Python beginner needing help in an assignment here. I need to make a function that returns a list/array with the daily averages (i.e., 365 values) for a particular variable and csv file name
The function signature:
def daily_average(data, csv_file_name1:str, variable:str):
There are 3 csv files containing data like this (Example listed below is only a part of the file):
date time variable1 variable2 variable3
2021-01-01 01:00:00 6.08624 21.3 18.6
2021-01-01 02:00:00 7.40564 45.1 40.3
2021-01-01 03:00:00 5.01157 25.6 23.9
2021-01-01 04:00:00 12.76834 20.8 18.1
2021-01-01 05:00:00 9.09745 20.9 21.7
NumPy can be used. Pandas can also be used but I'm not proficient in it, so I'd prefer to not use it.

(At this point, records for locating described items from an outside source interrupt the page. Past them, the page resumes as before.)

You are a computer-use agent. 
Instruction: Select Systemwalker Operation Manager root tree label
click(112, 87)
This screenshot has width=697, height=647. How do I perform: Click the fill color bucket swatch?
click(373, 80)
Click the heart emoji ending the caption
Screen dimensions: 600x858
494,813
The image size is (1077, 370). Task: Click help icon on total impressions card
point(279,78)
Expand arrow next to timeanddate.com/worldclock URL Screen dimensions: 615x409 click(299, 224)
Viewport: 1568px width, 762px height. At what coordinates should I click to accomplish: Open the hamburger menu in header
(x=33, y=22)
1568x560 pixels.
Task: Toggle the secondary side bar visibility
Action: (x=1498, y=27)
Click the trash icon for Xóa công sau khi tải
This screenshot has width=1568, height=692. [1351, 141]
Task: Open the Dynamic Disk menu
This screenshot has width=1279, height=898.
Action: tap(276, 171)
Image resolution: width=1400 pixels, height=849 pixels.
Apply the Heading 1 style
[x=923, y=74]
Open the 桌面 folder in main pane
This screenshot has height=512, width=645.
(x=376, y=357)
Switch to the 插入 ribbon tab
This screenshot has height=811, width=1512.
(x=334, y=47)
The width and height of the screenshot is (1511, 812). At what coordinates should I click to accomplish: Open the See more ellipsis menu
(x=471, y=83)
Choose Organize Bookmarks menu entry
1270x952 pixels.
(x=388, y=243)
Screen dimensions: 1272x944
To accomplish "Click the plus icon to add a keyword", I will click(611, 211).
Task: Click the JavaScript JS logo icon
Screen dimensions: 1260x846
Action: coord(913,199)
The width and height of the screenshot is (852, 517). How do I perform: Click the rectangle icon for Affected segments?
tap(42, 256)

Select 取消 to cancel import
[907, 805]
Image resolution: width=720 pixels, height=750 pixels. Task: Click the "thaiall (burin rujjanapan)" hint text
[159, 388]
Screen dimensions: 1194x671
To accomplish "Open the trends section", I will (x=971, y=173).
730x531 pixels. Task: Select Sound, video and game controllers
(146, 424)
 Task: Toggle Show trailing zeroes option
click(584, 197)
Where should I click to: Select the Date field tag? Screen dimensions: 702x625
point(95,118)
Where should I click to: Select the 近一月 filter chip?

CodePudding user response:
This is a situation where pandas is a good approach. Finding the daily averages can be written as a groupby
operation, which turns the problem into a one-liner where you (1) group according the date in the date_time
column, then (2) compute the mean over the numeric entries.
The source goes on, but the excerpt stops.